5. Valeur ajoutée européenne
La valeur ajoutée de la mise en œuvre de l’action au niveau de l’UE, par rapport à l’action intergouvernementale précédente, réside principalement dans la mise en évidence de la dimension européenne des sites du LPE. Les sites peuvent fournir un contenu concret correspondant aux concepts abstraits tels que les valeurs et l’identité européennes. De plus, les sites du LPE peuvent servir de lien entre les récits européens, les sites locaux et les citoyens. Aucune valeur ajoutée de l’UE concrète n’a jusqu’à présent été observée dans le renforcement du dialogue interculturel. Ceci peut être dû aux caractéristiques des sites du patrimoine, qui mettent rarement un accent particulier sur des activités offrant un potentiel important pour soutenir le dialogue interculturel, comme on le voit dans les domaines socioculturels, des arts du spectacle, des sphères urbaines, etc.

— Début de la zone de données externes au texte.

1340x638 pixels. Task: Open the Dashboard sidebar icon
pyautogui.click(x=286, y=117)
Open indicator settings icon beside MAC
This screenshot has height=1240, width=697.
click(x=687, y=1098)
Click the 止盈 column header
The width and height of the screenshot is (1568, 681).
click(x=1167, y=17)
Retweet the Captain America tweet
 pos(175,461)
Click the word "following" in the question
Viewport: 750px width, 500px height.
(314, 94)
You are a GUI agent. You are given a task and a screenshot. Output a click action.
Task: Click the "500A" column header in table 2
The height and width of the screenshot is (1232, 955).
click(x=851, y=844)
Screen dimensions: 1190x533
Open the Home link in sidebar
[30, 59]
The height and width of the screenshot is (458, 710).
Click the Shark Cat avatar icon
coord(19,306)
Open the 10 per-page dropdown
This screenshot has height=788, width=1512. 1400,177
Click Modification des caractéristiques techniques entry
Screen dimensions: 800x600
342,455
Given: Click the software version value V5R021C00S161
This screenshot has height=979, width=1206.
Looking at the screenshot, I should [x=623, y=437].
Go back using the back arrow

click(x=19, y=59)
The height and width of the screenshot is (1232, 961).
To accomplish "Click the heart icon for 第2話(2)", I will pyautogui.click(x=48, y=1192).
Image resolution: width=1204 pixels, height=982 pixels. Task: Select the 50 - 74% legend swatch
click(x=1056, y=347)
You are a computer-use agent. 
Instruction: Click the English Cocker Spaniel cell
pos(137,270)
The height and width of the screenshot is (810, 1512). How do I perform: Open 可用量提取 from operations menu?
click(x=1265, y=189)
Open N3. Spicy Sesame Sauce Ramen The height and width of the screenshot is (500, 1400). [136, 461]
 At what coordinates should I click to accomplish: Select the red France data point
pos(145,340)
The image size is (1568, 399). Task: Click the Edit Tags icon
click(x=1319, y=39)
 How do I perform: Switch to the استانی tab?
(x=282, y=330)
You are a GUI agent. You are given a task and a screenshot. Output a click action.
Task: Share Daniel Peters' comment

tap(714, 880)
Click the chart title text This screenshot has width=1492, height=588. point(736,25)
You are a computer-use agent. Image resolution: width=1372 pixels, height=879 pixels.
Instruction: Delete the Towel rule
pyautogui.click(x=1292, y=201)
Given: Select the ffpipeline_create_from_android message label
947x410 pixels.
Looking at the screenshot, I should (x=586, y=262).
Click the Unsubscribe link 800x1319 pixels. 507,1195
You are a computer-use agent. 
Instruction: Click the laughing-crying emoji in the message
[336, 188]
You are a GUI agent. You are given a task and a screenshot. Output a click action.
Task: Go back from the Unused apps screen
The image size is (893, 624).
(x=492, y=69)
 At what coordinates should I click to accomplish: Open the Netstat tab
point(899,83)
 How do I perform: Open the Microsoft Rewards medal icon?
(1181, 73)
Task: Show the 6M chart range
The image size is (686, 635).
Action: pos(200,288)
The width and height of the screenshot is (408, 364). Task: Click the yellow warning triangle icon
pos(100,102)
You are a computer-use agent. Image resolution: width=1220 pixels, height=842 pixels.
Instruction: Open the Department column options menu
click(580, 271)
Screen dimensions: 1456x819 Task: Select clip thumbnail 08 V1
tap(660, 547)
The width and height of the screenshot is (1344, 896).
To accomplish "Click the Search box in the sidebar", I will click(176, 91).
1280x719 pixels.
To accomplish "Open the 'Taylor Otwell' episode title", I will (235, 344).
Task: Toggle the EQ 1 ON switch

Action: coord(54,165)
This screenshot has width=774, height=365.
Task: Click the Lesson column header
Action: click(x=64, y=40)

La participation de l’UE a abouti à la définition de critères de sélection communs, ainsi qu’à des procédures de sélection et de suivi au niveau de l’UE. Ces développements peuvent être considérés comme une valeur ajoutée importante par rapport à l’initiative intergouvernementale précédente. Les sites du LPE reconnaissent la valeur ajoutée de l’UE pour l’action car celle-ci leur permet de partager leurs expériences et leurs meilleures pratiques, d’apprendre les uns des autres et d’élaborer des récits sur des sujets européens communs.
Il est indiqué dans l’évaluation que la valeur ajoutée de l’UE pour l’action peut être limitée par sa portée trop étroite (c’est-à-dire par l’accent mis sur les sites). Toutefois, mettre fin à l’action serait prématuré et pourrait envoyer un signal négatif aux citoyens, et plus particulièrement aux parties prenantes des sites et du secteur du patrimoine culturel. Les efforts déployés par les sites du LPE pour mettre en évidence leur dimension européenne et sensibiliser les citoyens seraient gravement compromis.
·La Commission examinera d’autres moyens permettant d’élargir la portée de l’action, notamment en élaborant et en faisant connaître les récits européens caractérisant les sites, en renforçant la coopération et la mise en réseau thématique des sites du LPE, et en contribuant au renforcement de leurs capacités.